» **Stored rows**:

===============

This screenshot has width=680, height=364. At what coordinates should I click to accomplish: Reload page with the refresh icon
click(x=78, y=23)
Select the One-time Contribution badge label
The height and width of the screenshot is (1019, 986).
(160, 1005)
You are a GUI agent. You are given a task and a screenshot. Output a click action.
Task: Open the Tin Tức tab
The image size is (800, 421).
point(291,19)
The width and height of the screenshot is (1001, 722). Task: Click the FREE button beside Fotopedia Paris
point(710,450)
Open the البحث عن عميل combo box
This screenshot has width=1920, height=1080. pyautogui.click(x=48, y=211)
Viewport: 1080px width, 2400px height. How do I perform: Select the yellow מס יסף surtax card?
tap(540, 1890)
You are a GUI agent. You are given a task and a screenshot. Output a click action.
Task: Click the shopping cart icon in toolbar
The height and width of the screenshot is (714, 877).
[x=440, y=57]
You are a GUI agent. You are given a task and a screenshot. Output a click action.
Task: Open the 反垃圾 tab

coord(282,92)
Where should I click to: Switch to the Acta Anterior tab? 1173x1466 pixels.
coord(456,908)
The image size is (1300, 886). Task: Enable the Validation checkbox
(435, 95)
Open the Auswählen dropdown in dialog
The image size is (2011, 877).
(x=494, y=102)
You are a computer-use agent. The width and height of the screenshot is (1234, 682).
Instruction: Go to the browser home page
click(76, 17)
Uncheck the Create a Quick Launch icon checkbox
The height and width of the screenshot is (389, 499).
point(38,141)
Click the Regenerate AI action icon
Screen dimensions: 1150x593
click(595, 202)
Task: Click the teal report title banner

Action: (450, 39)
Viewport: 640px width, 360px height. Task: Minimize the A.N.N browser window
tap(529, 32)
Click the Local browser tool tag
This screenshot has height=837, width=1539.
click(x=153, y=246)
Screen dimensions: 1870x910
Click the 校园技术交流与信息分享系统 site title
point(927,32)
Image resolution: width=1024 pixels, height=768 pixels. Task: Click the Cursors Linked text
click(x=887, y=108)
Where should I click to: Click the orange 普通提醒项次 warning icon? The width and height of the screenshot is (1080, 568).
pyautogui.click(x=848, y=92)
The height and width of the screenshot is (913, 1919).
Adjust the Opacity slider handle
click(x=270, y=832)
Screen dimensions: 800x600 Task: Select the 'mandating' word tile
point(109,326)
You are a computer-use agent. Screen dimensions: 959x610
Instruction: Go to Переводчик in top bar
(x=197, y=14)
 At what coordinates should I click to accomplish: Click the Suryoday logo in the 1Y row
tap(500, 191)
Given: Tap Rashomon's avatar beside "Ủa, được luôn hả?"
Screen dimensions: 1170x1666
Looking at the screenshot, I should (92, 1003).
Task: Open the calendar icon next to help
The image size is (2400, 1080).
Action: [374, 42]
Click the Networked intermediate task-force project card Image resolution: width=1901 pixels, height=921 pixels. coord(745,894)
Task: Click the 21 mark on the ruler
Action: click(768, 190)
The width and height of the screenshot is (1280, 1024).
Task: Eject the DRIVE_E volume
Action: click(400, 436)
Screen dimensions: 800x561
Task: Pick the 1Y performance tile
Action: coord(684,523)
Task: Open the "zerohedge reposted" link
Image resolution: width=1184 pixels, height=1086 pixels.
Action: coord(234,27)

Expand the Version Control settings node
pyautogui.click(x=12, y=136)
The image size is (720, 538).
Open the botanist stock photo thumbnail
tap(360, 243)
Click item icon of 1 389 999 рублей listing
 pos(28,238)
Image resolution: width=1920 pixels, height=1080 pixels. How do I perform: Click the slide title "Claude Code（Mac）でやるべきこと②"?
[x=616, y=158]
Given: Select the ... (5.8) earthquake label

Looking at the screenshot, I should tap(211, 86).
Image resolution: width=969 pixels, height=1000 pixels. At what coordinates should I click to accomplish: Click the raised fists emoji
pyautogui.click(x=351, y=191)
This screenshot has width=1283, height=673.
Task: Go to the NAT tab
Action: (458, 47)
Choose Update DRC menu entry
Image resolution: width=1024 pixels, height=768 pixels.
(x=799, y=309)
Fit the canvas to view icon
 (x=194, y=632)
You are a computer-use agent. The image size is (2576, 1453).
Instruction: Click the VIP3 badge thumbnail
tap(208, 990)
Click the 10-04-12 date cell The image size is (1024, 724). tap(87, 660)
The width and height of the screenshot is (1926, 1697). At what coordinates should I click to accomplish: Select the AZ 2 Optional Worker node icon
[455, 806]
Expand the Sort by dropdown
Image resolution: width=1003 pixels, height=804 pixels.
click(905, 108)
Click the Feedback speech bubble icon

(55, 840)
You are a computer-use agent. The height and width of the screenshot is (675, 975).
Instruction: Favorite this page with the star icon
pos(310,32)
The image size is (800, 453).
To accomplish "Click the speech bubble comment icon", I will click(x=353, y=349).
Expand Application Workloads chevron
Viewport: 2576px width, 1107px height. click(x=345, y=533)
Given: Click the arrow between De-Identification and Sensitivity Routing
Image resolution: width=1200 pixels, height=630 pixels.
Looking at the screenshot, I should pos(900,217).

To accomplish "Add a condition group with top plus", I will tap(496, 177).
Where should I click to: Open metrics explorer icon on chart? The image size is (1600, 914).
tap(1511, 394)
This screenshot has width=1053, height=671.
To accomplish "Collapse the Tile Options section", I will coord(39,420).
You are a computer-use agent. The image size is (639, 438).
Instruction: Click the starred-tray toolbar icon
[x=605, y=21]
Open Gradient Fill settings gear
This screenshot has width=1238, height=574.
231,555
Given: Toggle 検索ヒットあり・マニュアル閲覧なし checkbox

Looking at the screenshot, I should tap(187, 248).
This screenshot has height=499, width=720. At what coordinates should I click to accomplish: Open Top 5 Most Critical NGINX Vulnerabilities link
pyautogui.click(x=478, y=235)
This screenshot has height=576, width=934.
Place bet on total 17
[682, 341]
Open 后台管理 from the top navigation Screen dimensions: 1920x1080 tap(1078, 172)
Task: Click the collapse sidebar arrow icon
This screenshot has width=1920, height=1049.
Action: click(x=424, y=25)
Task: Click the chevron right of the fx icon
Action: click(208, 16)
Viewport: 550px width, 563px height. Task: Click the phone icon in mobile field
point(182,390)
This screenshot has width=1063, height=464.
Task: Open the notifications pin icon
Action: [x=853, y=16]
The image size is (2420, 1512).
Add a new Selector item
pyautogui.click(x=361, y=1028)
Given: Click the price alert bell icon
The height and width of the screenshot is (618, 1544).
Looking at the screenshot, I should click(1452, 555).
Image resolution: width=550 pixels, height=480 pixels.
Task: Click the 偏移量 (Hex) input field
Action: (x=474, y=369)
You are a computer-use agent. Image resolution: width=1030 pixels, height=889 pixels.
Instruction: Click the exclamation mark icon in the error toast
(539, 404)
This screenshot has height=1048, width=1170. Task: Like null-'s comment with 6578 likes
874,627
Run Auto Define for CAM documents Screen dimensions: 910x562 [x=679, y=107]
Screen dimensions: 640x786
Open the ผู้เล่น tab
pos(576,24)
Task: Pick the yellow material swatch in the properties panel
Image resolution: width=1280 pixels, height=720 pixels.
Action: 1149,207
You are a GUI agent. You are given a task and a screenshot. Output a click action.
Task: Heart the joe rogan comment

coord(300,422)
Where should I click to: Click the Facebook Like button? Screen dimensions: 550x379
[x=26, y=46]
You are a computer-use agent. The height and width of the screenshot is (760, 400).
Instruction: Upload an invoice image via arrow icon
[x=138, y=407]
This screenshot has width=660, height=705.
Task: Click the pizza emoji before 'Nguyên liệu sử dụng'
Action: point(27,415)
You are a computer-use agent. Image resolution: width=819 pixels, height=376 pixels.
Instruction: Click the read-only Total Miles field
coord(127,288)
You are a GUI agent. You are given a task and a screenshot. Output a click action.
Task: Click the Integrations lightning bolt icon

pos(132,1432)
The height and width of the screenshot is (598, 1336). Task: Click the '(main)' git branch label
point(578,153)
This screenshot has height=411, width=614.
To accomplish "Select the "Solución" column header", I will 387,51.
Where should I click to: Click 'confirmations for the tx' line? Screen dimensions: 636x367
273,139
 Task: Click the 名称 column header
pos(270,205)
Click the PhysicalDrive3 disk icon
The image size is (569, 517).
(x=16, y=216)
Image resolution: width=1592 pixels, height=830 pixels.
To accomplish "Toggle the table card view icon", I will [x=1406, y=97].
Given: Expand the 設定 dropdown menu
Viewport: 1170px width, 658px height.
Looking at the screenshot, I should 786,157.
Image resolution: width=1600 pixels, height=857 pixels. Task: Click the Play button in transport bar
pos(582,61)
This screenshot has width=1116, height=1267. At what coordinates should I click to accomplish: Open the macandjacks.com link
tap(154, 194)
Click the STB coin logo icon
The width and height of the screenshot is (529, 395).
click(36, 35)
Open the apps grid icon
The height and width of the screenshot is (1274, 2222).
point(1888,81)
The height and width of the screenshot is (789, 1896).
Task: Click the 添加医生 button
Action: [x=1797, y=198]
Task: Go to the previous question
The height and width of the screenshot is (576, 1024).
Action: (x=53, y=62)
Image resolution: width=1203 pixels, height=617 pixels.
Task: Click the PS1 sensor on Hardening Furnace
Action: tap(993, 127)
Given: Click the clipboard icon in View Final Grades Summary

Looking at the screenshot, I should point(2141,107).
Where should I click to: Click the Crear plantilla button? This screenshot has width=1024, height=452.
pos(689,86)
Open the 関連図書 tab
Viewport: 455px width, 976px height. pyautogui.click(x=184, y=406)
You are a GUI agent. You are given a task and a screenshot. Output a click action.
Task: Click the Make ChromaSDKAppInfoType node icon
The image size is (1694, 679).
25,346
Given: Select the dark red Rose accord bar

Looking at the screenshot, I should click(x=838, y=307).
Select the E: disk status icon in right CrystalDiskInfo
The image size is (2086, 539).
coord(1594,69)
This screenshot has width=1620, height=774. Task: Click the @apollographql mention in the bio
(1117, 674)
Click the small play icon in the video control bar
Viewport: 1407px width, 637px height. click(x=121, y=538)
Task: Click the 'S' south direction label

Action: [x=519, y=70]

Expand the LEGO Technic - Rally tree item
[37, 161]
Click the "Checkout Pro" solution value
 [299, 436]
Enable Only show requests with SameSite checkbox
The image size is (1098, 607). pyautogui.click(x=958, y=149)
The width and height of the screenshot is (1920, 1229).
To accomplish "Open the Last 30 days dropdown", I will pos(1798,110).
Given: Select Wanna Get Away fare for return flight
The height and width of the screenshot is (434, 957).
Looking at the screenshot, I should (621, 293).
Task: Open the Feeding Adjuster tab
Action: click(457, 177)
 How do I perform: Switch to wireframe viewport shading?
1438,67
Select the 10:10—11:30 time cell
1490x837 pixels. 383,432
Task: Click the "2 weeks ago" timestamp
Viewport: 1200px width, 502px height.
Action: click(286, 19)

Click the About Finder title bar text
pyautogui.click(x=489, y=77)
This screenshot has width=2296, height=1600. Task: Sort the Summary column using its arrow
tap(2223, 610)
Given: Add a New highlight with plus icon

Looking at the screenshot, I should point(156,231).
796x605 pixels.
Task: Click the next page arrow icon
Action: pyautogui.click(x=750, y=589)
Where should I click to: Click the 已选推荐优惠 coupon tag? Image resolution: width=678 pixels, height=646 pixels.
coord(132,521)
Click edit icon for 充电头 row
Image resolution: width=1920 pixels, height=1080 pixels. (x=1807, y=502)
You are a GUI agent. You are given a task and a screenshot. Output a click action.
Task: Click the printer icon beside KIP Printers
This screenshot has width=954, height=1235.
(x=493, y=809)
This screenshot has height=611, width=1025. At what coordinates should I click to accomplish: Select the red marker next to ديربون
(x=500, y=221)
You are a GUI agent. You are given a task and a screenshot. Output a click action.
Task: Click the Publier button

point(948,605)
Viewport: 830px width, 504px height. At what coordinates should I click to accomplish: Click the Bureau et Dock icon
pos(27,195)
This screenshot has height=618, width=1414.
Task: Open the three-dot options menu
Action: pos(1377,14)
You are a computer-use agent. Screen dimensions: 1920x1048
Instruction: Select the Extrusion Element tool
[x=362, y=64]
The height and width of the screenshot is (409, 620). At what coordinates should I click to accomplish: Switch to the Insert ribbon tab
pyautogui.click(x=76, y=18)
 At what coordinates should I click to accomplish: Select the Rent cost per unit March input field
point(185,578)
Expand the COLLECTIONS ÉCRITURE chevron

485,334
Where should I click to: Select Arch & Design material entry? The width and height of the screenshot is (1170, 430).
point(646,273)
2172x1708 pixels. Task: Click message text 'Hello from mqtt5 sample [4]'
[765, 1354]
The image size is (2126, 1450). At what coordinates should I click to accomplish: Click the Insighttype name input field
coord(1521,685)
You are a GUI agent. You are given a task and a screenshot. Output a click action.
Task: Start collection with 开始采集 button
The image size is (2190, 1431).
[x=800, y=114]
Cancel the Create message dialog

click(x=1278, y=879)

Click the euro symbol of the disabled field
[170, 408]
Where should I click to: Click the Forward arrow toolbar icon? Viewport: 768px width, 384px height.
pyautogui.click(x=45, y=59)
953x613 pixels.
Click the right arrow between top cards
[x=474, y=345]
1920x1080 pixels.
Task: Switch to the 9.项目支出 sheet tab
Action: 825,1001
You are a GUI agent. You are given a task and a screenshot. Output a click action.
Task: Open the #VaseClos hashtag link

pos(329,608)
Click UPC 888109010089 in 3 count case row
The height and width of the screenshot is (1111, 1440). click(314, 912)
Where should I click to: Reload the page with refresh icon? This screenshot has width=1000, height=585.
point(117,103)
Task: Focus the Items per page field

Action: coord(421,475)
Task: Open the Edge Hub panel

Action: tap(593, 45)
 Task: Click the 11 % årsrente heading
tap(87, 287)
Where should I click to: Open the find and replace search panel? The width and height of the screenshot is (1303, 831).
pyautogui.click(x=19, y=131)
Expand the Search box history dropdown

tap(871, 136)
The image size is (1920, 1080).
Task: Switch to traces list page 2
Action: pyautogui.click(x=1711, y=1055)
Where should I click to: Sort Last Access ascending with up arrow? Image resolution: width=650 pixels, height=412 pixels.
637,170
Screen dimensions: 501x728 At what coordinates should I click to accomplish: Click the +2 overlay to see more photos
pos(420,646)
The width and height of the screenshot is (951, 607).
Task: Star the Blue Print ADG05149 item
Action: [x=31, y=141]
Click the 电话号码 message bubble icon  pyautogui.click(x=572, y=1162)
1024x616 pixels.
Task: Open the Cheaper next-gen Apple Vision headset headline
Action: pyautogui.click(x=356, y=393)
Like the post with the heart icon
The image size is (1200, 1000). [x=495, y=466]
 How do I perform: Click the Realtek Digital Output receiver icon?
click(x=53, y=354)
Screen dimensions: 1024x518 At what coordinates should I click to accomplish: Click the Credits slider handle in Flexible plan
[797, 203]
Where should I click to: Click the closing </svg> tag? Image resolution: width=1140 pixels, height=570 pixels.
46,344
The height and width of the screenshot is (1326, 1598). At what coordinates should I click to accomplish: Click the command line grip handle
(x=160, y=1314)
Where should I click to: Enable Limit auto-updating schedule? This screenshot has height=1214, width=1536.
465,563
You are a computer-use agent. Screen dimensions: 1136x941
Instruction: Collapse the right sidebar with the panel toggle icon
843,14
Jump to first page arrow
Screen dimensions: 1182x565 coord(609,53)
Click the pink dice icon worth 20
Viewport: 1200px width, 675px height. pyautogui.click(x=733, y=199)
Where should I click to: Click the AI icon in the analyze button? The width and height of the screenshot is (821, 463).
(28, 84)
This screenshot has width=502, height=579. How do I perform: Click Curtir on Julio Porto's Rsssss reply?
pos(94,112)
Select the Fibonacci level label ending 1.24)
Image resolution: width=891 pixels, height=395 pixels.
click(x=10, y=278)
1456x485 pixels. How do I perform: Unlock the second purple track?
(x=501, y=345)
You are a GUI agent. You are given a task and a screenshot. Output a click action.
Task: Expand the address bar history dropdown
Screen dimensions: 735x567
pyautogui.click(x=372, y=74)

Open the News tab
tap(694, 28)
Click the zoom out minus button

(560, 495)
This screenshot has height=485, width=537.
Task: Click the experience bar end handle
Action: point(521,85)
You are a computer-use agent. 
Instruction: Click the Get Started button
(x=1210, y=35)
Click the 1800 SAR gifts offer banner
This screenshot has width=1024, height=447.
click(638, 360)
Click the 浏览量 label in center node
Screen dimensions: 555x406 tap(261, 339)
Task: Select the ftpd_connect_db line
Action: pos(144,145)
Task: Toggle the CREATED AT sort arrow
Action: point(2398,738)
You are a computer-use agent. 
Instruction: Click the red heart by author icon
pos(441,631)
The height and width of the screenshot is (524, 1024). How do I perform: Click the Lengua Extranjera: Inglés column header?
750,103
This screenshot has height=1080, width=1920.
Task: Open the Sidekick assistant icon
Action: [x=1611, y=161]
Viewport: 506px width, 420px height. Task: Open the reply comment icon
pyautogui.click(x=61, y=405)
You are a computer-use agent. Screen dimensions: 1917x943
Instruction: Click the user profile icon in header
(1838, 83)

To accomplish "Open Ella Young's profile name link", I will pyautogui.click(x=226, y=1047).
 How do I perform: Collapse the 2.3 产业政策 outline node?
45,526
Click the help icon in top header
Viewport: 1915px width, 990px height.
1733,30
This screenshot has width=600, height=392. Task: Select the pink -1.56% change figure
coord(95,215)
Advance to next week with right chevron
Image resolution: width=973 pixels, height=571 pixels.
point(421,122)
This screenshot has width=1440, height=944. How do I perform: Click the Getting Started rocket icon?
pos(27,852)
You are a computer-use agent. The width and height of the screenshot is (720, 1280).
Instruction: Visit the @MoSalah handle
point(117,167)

===============

» **Task prompt**: From the records above, pull out every line that contains the string "panel" and copy each such line in full.

» **Result**:
Task: Pick the yellow material swatch in the properties panel
Task: Open the Edge Hub panel
Where should I click to: Open the find and replace search panel? The width and height of the screenshot is (1303, 831).
Instruction: Collapse the right sidebar with the panel toggle icon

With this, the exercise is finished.